Text block:

******

The Bond ETF Bonanza Will End Badly
20 August 2010 at 3:33 pm by Gary Gordon
Newsweek coined and canned the term, ”New Economy,” back in 1995. The phase lasted about 5 years, after which supply-n-demand reality grounded dotcom euphoria.
What was the ”New Economy?” It was a short-lived span where investors offered ridiculous prices for overvalued shares of unprofitable corporations. Internet start-ups supposedly represented a new paradigm for the future — a digital dawning of an age where ”Coca Colas” and “WalMarts” no longer commanded attention.
Of course, the “New Economy” merely justified the unjustifiable. Investors paid huge premiums for the notion that ideas mattered more than implementation… that promises mattered more than profits.
Fast forward to the “New Normal.” Whether you dissect the words of the PIMCO leaders who ushered in the terminology (i.e., Mohammed EL-Arian, Bill Gross), or whether you accept CNBC’s “cheat sheet” version, the investing implications are straight-forward; more specifically, all asset classes will yield undersized returns as investors grapple with unique changes in the world economic power structure.
El-Arian postulated that the “New Normal” will last for about 5 years. And this is where you have to credit a guru for recognizing limitations in a human being’s power of foresight.
Unfortunately, the financial media has hijacked the ”New Normal” to describe a fundamental shift in the future of investing. Under-sized returns are here from this point forward, they’d have you believe.
In other words, you should forget the historical evidence that stocks provide excess gains over bonds during every 20-year rolling period. You should dismiss 30-year rolling return averages for stocks that have never been lower than 8.5% annually. You should ignore the average annualized gains of 9.5% for 30-year periods, including 10.2% that happened to include the Great Depression’s period between 1925-1955.

******

Information given:
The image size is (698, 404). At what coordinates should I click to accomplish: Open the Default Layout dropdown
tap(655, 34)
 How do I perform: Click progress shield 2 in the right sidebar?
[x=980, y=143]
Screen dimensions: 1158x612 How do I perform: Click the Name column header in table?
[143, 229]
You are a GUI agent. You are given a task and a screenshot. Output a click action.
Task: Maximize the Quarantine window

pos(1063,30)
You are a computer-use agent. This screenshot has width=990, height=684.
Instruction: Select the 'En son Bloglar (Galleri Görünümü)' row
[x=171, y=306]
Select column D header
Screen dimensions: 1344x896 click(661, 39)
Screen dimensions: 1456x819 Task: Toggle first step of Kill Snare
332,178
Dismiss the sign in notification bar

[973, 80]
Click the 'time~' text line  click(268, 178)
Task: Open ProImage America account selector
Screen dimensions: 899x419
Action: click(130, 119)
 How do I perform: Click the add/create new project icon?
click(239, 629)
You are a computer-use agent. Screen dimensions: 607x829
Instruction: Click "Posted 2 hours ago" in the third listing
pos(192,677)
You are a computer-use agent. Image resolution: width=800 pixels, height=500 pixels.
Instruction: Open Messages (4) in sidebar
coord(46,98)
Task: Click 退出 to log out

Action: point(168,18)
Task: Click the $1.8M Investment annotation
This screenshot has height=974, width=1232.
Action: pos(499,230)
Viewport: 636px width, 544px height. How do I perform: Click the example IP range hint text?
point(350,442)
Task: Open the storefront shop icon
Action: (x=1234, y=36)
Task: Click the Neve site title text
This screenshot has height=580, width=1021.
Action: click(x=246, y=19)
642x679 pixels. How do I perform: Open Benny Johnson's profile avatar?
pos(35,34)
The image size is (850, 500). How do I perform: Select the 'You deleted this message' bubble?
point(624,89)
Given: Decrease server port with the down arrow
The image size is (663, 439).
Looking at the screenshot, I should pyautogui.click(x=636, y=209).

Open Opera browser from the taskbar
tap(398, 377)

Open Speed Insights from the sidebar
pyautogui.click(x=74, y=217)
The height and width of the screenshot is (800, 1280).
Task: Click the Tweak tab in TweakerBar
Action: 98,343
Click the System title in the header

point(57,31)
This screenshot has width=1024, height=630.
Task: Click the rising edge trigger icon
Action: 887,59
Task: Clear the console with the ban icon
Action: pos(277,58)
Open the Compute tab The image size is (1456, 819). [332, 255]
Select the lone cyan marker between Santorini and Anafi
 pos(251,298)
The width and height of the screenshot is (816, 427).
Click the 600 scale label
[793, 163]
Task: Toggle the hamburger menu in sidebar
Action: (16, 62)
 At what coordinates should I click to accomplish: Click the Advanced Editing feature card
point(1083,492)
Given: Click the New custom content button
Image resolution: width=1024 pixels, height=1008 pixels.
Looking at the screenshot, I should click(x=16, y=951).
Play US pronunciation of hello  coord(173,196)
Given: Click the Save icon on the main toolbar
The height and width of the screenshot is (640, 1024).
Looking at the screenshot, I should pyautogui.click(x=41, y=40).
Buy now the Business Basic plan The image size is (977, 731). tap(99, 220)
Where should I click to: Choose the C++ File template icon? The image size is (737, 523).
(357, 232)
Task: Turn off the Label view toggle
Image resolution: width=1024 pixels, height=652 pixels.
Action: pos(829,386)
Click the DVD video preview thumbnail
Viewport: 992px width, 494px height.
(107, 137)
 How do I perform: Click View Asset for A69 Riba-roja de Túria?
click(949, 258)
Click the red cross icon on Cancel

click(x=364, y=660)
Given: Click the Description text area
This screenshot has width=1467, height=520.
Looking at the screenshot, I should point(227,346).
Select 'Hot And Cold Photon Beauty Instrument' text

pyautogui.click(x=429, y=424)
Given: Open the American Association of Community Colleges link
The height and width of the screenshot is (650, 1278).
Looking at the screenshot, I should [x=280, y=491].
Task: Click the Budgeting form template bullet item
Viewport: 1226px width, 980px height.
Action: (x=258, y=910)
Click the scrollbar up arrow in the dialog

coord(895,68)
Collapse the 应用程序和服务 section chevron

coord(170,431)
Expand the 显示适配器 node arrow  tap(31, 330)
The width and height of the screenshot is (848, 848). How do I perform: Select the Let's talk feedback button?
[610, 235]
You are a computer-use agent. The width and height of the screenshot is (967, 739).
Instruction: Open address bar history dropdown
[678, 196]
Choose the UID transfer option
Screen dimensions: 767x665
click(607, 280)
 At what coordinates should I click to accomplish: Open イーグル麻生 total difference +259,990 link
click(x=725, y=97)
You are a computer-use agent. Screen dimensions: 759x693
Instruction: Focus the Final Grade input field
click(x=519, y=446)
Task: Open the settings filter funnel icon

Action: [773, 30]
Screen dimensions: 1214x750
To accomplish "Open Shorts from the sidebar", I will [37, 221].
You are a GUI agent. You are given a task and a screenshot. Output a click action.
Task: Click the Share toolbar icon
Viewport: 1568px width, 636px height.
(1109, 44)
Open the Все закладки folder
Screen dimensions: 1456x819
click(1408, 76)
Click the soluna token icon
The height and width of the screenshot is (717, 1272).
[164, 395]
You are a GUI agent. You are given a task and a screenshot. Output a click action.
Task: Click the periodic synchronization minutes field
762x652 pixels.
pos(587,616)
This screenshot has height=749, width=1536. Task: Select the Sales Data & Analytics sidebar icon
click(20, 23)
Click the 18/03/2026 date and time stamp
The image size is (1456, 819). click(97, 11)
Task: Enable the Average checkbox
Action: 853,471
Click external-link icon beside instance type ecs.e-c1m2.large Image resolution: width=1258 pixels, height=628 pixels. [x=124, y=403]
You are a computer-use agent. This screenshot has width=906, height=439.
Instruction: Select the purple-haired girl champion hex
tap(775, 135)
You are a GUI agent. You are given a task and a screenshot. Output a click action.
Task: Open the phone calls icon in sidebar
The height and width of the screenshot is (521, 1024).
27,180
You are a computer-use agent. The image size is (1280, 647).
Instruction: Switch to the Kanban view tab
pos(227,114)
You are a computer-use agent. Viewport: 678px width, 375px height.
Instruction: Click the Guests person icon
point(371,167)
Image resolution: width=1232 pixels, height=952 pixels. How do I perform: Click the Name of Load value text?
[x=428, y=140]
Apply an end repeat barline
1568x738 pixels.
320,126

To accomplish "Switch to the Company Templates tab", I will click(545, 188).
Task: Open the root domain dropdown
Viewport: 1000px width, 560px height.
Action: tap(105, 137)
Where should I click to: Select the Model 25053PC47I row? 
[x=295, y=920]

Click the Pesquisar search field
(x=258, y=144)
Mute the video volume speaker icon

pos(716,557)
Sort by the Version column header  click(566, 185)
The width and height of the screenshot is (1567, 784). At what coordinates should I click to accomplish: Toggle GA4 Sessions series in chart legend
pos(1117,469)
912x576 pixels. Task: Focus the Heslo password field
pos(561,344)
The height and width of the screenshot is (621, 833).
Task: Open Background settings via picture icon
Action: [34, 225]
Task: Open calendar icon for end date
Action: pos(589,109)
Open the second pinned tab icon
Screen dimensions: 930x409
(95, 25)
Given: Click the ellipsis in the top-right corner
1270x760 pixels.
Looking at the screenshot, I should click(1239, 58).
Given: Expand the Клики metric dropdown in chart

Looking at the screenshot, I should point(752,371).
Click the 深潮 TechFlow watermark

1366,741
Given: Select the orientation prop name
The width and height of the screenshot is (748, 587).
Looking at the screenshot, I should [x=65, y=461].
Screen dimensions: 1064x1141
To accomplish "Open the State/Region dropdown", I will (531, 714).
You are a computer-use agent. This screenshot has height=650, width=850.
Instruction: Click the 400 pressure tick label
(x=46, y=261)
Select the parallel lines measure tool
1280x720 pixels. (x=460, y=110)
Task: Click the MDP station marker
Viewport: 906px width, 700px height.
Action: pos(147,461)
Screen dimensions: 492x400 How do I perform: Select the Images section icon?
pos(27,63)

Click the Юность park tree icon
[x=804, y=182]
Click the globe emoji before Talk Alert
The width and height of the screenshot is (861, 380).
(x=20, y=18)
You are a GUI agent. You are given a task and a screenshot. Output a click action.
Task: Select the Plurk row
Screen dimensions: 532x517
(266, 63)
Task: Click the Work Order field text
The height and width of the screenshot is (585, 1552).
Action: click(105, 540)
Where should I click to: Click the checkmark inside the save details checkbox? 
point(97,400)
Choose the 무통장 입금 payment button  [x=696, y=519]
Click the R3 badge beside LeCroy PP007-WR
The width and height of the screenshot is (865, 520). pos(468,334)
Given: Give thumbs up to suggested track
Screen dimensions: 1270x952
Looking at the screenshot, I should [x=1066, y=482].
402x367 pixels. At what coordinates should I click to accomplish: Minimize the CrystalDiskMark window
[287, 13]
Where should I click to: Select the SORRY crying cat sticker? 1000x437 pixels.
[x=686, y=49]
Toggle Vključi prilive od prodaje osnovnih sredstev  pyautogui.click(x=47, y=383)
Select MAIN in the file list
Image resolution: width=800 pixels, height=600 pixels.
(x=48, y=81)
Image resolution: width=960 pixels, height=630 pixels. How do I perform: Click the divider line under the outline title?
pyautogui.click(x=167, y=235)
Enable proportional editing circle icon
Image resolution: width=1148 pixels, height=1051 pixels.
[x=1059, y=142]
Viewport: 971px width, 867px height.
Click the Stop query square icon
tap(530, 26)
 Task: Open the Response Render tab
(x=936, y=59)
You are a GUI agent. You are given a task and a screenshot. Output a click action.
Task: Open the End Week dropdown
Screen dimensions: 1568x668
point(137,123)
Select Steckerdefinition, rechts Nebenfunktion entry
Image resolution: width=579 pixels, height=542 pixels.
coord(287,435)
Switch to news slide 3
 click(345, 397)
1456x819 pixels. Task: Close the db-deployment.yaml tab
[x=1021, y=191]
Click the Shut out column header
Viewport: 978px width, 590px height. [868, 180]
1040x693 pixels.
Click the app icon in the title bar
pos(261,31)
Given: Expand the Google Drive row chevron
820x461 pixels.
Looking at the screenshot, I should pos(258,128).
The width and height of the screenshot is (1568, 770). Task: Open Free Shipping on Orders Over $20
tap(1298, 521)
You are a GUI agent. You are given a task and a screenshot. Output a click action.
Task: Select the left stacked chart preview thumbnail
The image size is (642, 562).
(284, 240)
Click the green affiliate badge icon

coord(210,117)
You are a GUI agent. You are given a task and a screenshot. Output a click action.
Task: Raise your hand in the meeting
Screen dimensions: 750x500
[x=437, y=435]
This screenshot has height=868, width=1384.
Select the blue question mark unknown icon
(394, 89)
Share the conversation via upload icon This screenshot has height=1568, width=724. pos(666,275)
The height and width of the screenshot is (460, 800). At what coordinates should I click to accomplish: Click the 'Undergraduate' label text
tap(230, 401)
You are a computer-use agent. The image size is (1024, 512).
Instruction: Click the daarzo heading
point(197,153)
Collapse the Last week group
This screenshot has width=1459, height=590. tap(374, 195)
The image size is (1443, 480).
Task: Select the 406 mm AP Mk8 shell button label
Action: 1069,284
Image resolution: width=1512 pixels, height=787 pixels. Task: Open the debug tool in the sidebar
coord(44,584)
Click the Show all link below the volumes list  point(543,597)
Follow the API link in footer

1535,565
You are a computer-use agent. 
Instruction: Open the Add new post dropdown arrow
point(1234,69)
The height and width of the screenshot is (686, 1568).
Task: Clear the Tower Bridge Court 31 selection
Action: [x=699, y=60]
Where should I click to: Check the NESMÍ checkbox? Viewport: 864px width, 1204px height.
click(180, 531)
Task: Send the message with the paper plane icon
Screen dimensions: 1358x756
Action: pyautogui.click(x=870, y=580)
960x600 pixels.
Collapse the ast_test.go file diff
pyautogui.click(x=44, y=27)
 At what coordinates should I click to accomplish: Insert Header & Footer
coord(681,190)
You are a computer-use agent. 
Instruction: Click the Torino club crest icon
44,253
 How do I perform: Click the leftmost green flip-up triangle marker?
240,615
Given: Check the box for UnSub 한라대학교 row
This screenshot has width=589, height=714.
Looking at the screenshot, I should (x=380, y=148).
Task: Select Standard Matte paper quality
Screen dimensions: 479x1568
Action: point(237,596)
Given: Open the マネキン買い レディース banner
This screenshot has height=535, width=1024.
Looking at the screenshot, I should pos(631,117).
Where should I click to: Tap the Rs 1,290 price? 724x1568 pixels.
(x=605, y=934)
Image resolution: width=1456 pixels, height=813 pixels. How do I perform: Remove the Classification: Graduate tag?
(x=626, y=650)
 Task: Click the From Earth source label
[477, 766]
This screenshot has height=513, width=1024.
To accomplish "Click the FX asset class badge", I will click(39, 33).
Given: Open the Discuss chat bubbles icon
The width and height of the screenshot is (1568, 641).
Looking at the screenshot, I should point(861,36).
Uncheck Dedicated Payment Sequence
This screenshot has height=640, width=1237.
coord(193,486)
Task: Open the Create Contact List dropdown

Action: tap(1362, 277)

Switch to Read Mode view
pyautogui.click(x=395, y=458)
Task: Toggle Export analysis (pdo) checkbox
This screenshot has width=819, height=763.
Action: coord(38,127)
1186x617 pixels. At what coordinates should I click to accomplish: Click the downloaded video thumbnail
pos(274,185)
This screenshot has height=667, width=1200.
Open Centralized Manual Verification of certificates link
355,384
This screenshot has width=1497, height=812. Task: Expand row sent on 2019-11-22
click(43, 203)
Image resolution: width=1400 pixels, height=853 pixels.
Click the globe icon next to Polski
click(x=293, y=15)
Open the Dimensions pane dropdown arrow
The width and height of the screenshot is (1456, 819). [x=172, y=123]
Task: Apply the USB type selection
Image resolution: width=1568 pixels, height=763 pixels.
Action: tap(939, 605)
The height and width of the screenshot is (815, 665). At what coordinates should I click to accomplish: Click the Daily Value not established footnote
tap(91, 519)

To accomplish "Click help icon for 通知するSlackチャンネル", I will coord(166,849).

******

Exercise set:
**a.** In the post on bond ETFs, which publication coined the term "New Economy," and in what year?
**b.** Please write the next few paragraphs of the post on bond ETFs, picking up after its final sentence.

Task results:
**a.** Newsweek coined it, in 1995.

**b.**
Didn’t investors learn anything from following the herd during the so-called New Economy? What about the follow-up, get-rich scheme… the can’t miss world of real estate?
Apparently, investors have learned to be fearful instead of greedy. Instead, they should have learned to dismiss the permanency of catchy concepts like the “New Normal.”
This may sound like I completely disagree with El-Arian and Bill Gross. Actually, El-Arian limited his time horizon to 5 years. (And some quotes have Gross/El-Arian offering up 3 to 5 years.) My disagreement is with buying-n-holding any particular asset based on a “New Economy” or a “New Normal” since there’s no conceivable way to determine the length of a “phase.”
In fact, my strongest conviction is that the herd has erroneously bought into an idea that things are gonna stink… forever! Indeed, the herd is usually late to arrive at the party and late to leave it.
It follows that we are probably in the latter stages of the bond buying frenzy. If you weren’t a part of the masses that contributed $185 billion into bond funds during the first 7 months of 2010 — a legitimate record — do you really think you’re going to come out ahead now? With intermediate, 10-year treasury bond yields at 2.6%… near the lowest levels in their history?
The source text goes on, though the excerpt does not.